Акробаты, виденные уже и раньше, были ему совершенно не интересны, он все пытался вспомнить… Это уже начинало раздражать и беспокоить императора не на шутку. А величественная архонтисса (даже сидя она была выше всех) смотрела вокруг, переговаривалась со своими зостами и чуть заметно, про себя, улыбалась каким-то своим, неведомым русским мыслям. Константин начал чувствовать сильные уколы любопытства, в том числе и мужского. Более того, черты Хельги, крупноватые на византийский взгляд, были настолько выразительны и интересны, что император уже набрасывал в уме ее портрет (рисованием император баловался до сих пор). «Интересно, сколько ей лет?» — думал Константин, стараясь одновременно понять, подавлена ли варварская правительница великолепием магнаврского приема, старается ли скрыть сознание ущербности. После длительных наблюдений он заключил, что даже если архонтисса и испытывала какую-то подавленность или сознание собственной незначительности от всего увиденного в Магнавре, самоообладание у нее было завидное.
Во время перемены блюд наступила та самая пауза в протоколе, которую так ждал император. Он тут же обратился к стоявшему за спиной логофету:
— Удовлетворена ли архонтисса трапезой и оказанным ей приемом? — Церемонии предписывали императору говорить с высокими гостями через логофета, а уж логофет передавал сказанное переводчику слово в слово.
Константин видел, как переводчик наклонился над Ольгой. Император внимательно следил за выражением ее лица, пока она говорила. Потом привычно ждал, пока ответ сообщат логофету, а тот — с поклоном передаст ему.
Наконец логофет монотонно, без всякого выражения (это тоже было предписано протоколом) передал ответ:
— Архонтисса отвечает, что трапеза во дворце Магнавра превзошла по великолепию и гостеприимству императора все ею ожидаемое. И что такого, несомненно, стоило ждать столько долгих месяцев (
Император вежливо улыбнулся Ольге. Он вспомнил…
— Спроси у архонтиссы, не было ли у ее отца каких-либо особых примет.
И тут Константин с изумлением увидел, что с ответом гостья вручила логофету нечто похожее на грязноватый свернутый пергамент. Наступила заминка: никто не знал, что предпринять. Переводчик и логофет в полном замешательстве растерянно оглянулись на императора: передавать что-либо за трапезой — вопиющее нарушение церемониального протокола. Но снедаемый любопытством Константин сразу почувствовал, что в этом наверняка заключена разгадка, и едва заметно кивнул логофету: «Передать».
Логофет переводил ответ архонтиссы: «У этериарха, отца архонтиссы, была особая примета, он был одноглаз» — а император между тем разворачивал совсем пожелтевший, истрепанный по краям лист…
Развернул.
На сына смотрела непрощенная мать, Угольноокая Зоя.
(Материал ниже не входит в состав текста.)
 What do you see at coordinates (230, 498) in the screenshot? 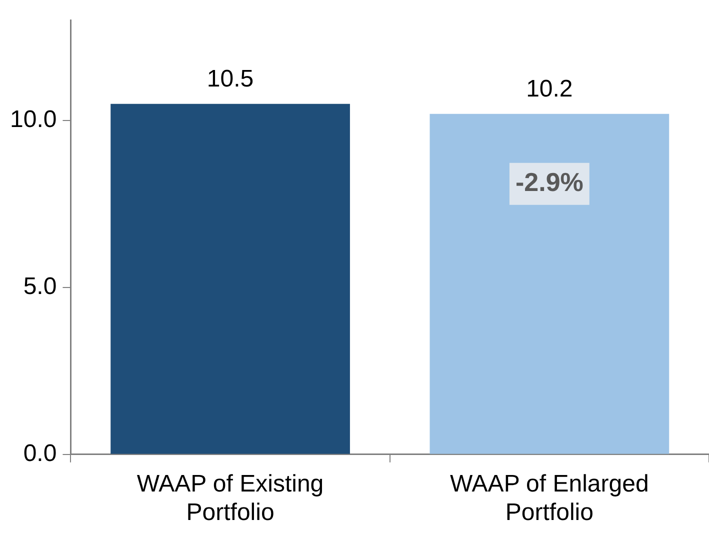
I see `x-tick-label: WAAP of Existing Portfolio` at bounding box center [230, 498].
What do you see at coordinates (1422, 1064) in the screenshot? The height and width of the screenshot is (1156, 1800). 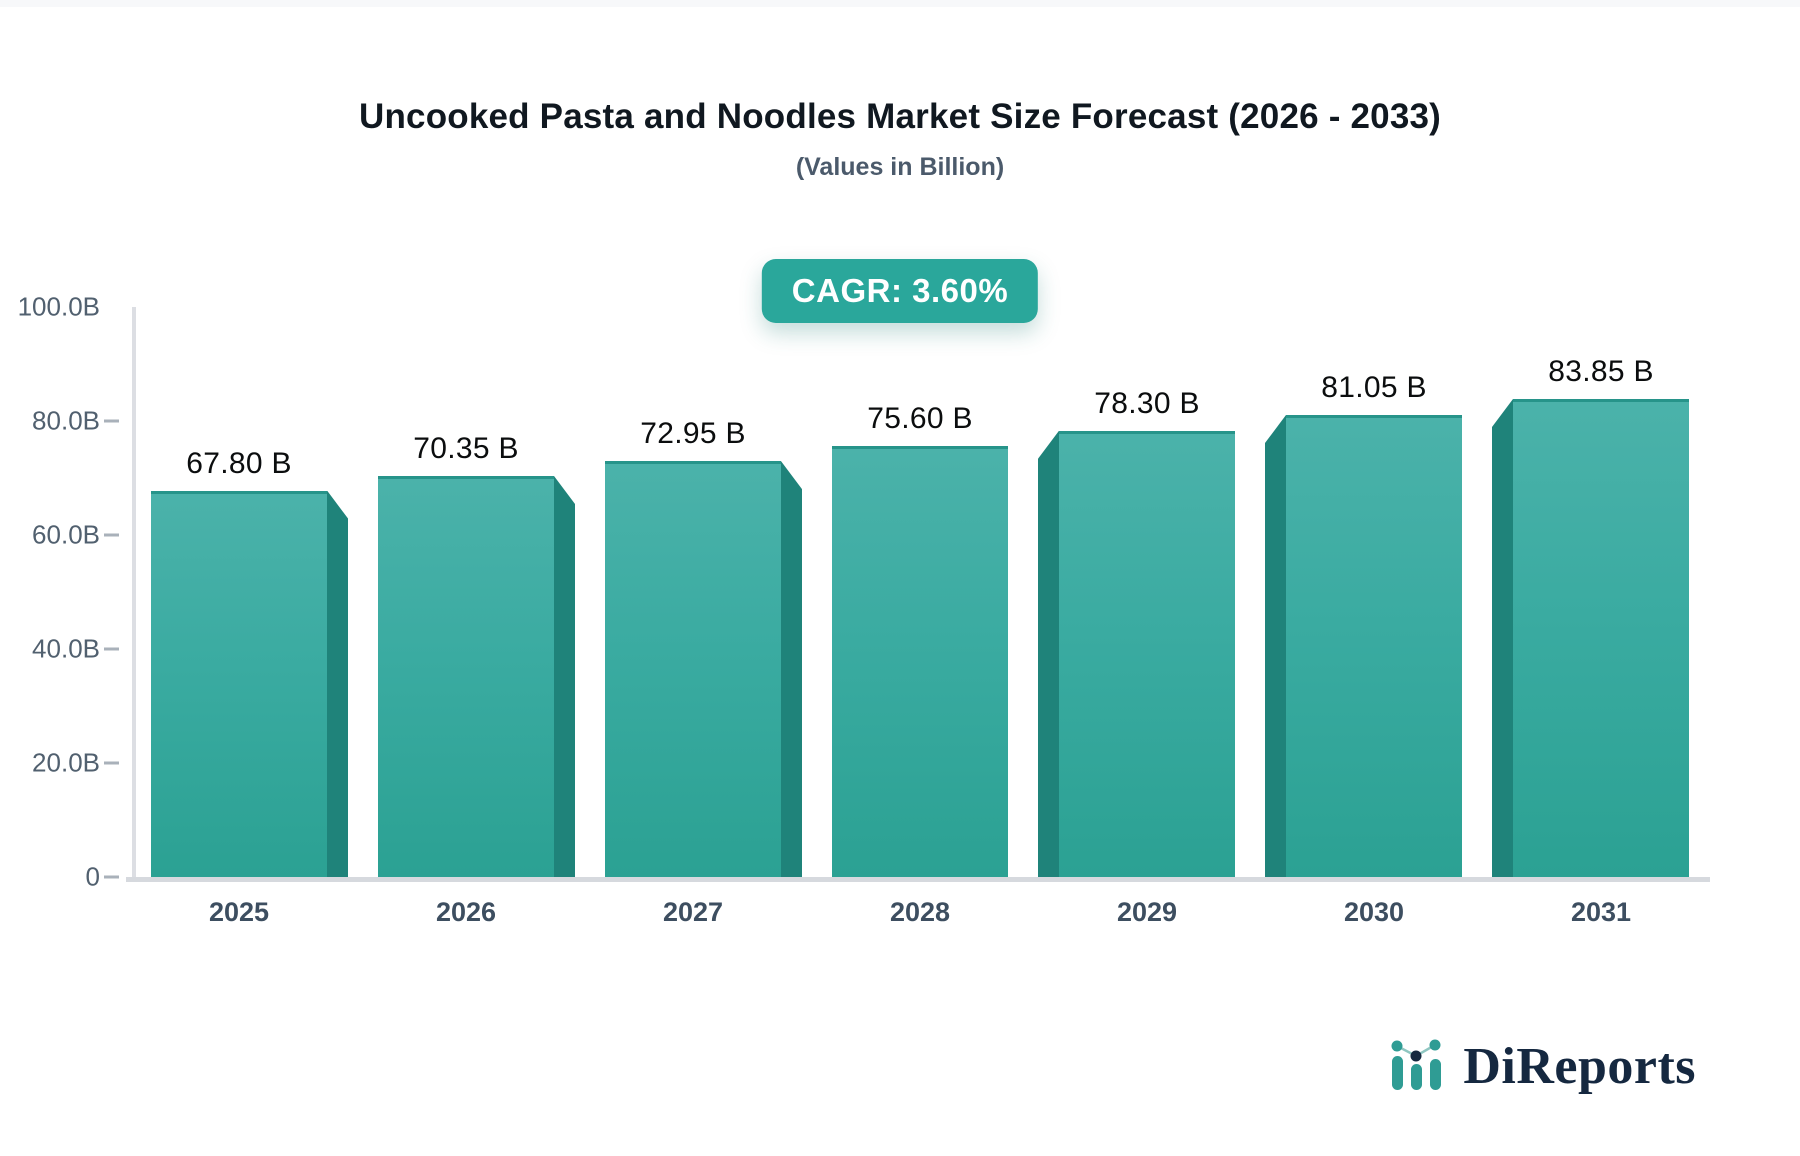 I see `logo-barchart-icon` at bounding box center [1422, 1064].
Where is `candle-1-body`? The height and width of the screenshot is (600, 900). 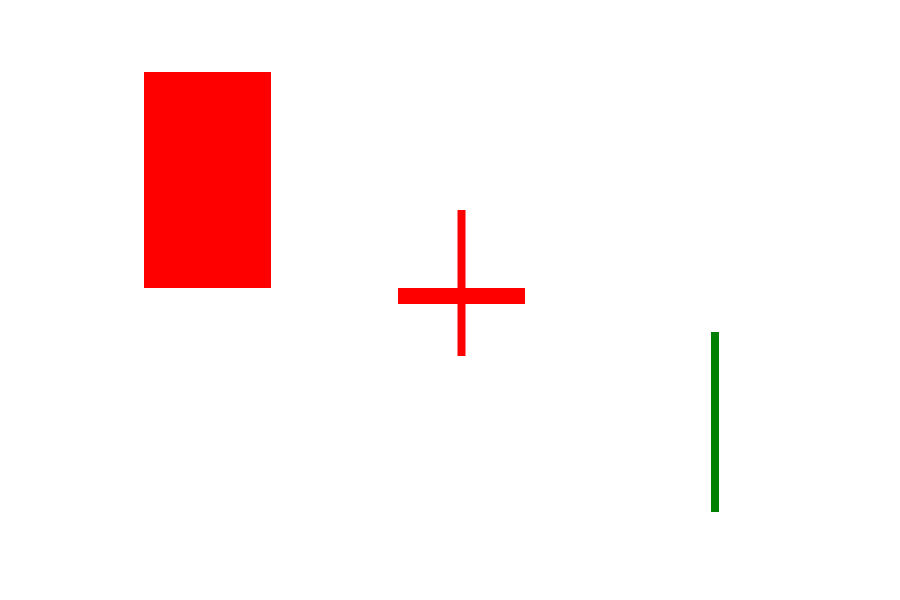
candle-1-body is located at coordinates (208, 180).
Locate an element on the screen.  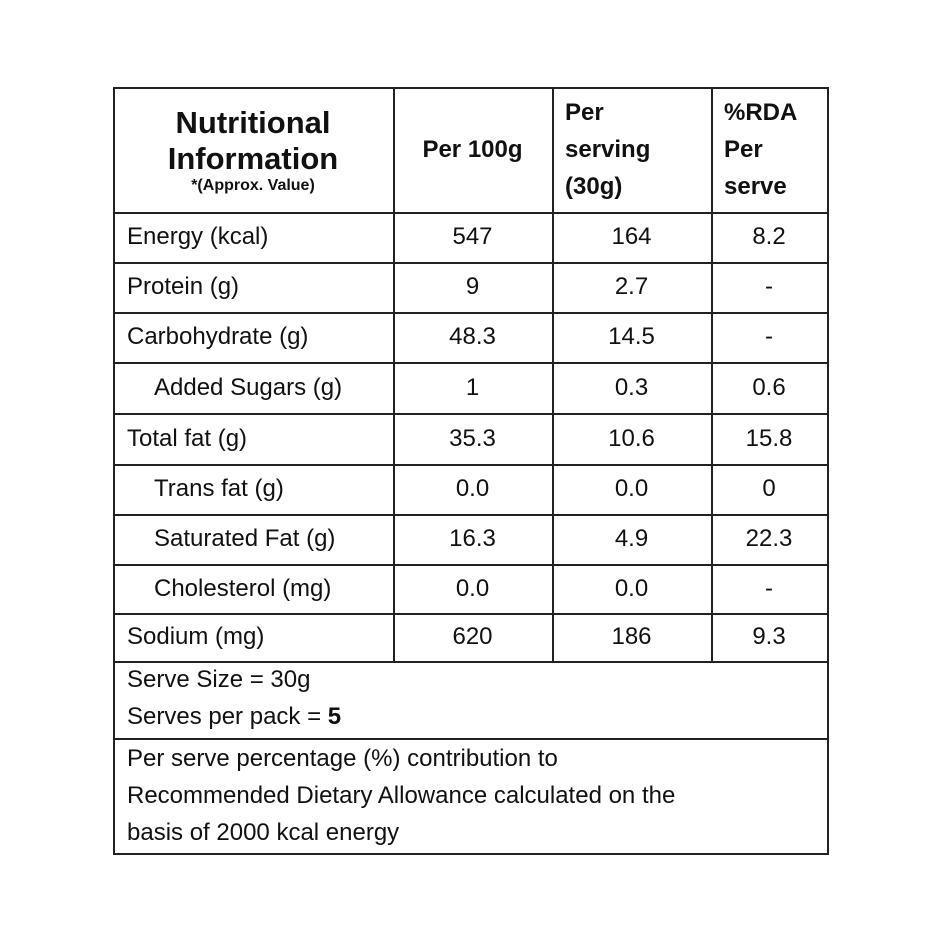
value: 547 is located at coordinates (472, 236).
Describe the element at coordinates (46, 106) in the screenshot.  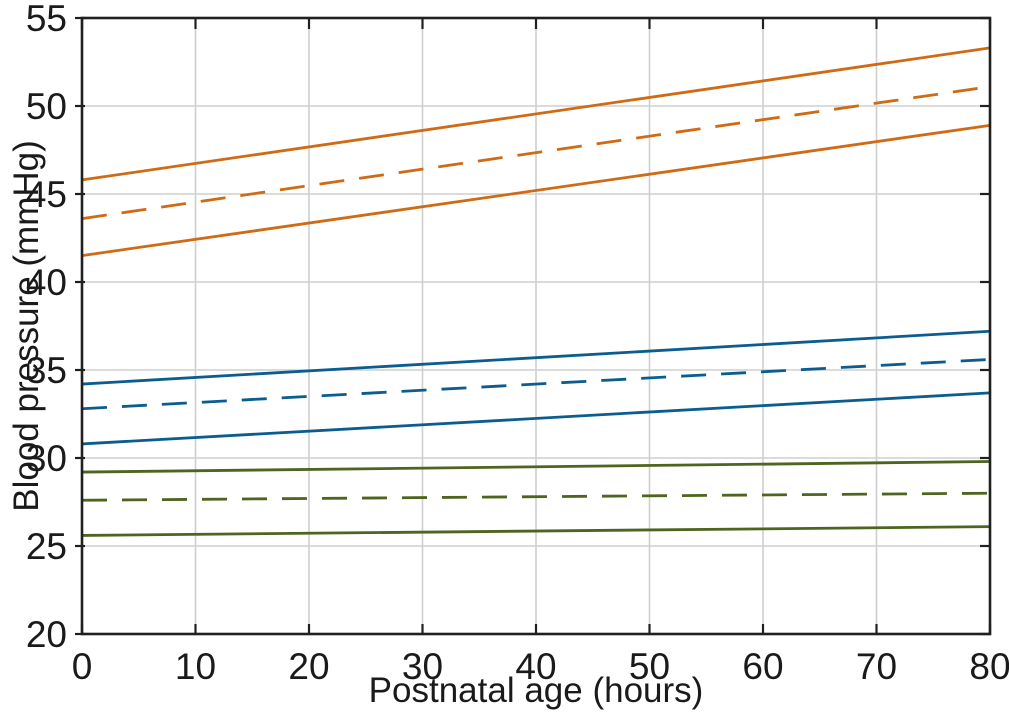
I see `y-tick-label: 50` at that location.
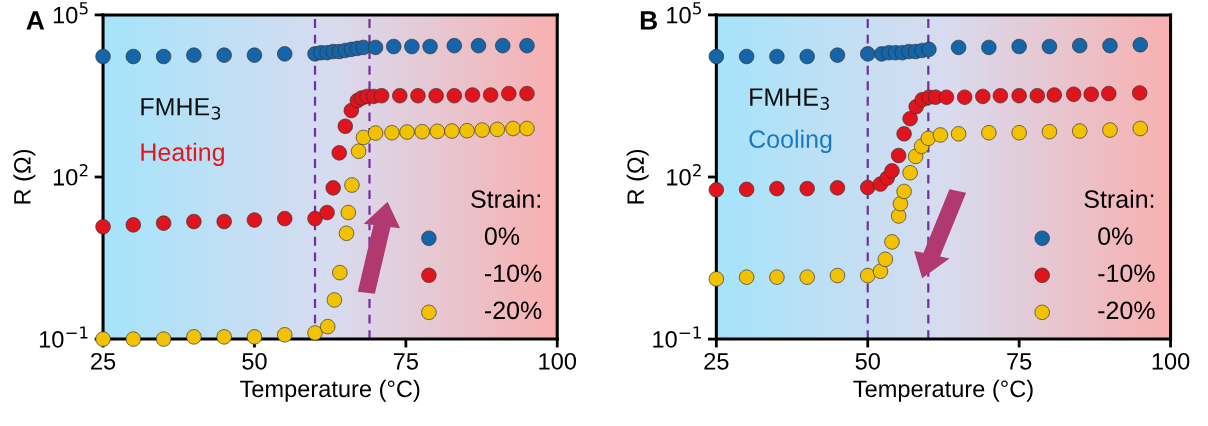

И вот тогда Багрянородный император действительно вспомнил всё! Это было настолько сильное потрясение его детства, что, ему казалось, он и помнил-то себя только с этого жуткого дня: брызжущий слюной и обдающий винным зловонием дядюшка, его вопли, гулкое эхо в галереях Вуколеона, старая глициния, руки матери, которые так не хотелось отпускать! И — одноглазый варвар-этериарх с ужасным выговором и «солнечными нашлепками» на лице, который предложил тогда ему и матери спасение. Его лицо запечатлелось у Константина где-то на илистом дне памяти, и вот сейчас — снова всплыло и улыбалось… Мать, императрица Зоя, тогда отказалась от помощи этого варяга! И опять копьем вонзилось в императора то самое первое, самое острое чувство беспомощности и жалости к себе! Страшные, показавшиеся вечностью мгновенья: холод мраморного стола хирурга, на котором растянули его — жалкий комок теплой плоти, униженная нагота, неукротимая дрожь челюстей, оглушительный грохот зубов, ожидание боли. И — нежданное, чудесное избавление, и радостно схвативший его со страшного стола в теплую, спасительную охапку, в нарушение всех дворцовых протоколов, безымянный веснушчатый, одноглазый варяг!
Император Константин, стараясь казаться как можно более невозмутимым, передал архонтиссе свой ответ. Переводчик вернулся к столу Ольги и ее свиты:
— Порфирородный Василевс благодарит архонтиссу за неожиданный подарок. Порфирородный Василевс не помнит отца архонтиссы: _в Вуколеоне за это время сменилось много этериархов. Но… император уверен, что это был достойный, отважный человек, как и вся варяжская императорская гвардия.